The state of mind in which poor Walter had gone to Captain Cuttle’s, on the day when Brogley the broker came into possession, and when there seemed to him to be an execution in the very steeples, was pretty much the same as that in which Florence now took her way to Uncle Sol’s; with this difference, that Florence suffered the added pain of thinking that she had been, perhaps, the innocent occasion of involving Walter in peril, and all to whom he was dear, herself included, in an agony of suspense. For the rest, uncertainty and danger seemed written upon everything. The weathercocks on spires and housetops were mysterious with hints of stormy wind, and pointed, like so many ghostly fingers, out to dangerous seas, where fragments of great wrecks were drifting, perhaps, and helpless men were rocked upon them into a sleep as deep as the unfathomable waters.
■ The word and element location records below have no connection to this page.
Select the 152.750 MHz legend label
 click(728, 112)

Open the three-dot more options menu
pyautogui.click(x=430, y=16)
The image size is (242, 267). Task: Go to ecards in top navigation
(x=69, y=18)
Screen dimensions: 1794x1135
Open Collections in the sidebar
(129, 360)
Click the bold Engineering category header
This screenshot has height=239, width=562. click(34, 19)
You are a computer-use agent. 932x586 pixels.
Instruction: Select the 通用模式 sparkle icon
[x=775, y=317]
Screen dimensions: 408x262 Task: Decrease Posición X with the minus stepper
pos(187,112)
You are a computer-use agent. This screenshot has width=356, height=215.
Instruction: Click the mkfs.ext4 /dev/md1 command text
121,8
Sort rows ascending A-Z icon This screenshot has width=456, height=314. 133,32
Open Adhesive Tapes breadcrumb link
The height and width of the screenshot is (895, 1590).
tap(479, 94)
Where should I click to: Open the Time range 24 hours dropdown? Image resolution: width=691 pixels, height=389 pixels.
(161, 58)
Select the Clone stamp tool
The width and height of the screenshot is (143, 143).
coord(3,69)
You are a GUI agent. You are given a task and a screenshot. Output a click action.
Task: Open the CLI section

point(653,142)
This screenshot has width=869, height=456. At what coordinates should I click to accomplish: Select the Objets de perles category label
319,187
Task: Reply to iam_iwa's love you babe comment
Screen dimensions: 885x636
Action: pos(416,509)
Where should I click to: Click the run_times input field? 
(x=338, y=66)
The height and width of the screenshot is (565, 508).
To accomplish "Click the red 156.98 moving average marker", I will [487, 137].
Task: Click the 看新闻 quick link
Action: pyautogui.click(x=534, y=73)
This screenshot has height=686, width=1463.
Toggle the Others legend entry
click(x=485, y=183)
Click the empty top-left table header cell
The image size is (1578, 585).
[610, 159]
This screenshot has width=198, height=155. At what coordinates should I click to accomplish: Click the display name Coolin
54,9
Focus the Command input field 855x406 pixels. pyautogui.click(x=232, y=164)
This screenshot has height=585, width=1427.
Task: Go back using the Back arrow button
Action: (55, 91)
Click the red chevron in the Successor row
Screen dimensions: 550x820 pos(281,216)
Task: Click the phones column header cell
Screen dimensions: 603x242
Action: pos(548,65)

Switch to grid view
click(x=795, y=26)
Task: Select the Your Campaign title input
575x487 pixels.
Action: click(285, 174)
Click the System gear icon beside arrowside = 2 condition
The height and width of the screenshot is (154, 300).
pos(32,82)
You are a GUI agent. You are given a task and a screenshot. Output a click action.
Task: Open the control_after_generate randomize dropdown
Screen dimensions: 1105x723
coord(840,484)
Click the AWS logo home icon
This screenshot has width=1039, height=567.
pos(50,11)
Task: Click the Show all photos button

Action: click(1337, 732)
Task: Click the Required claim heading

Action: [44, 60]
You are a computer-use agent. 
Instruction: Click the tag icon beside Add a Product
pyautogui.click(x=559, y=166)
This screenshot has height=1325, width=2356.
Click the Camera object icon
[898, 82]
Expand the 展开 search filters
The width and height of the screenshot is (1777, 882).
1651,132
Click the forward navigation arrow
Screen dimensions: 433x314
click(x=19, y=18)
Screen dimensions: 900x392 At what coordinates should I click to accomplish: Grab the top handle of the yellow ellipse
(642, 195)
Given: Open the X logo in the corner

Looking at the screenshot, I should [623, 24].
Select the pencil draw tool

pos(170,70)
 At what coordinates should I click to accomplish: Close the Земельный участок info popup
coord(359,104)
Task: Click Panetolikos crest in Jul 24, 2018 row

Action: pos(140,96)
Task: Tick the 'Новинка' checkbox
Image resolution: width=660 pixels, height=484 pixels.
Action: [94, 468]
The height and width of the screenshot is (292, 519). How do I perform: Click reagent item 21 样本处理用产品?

When Florence came into the City, and passed gentlemen who were talking together, she dreaded to hear them speaking of the ship, and saying it was lost. Pictures and prints of vessels fighting with the rolling waves filled her with alarm. The smoke and clouds, though moving gently, moved too fast for her apprehensions, and made her fear there was a tempest blowing at that moment on the ocean.
Susan Nipper may or may not have been affected similarly, but having her attention much engaged in struggles with boys, whenever there was any press of people—for, between that grade of human kind and herself, there was some natural animosity that invariably broke out, whenever they came together—it would seem that she had not much leisure on the road for intellectual operations.
Arriving in good time abreast of the wooden Midshipman on the opposite side of the way, and waiting for an opportunity to cross the street, they were a little surprised at first to see, at the Instrument-maker’s door, a round-headed lad, with his chubby face addressed towards the sky, who, as they looked at him, suddenly thrust into his capacious mouth two fingers of each hand, and with the assistance of that machinery whistled, with astonishing shrillness, to some pigeons at a considerable elevation in the air.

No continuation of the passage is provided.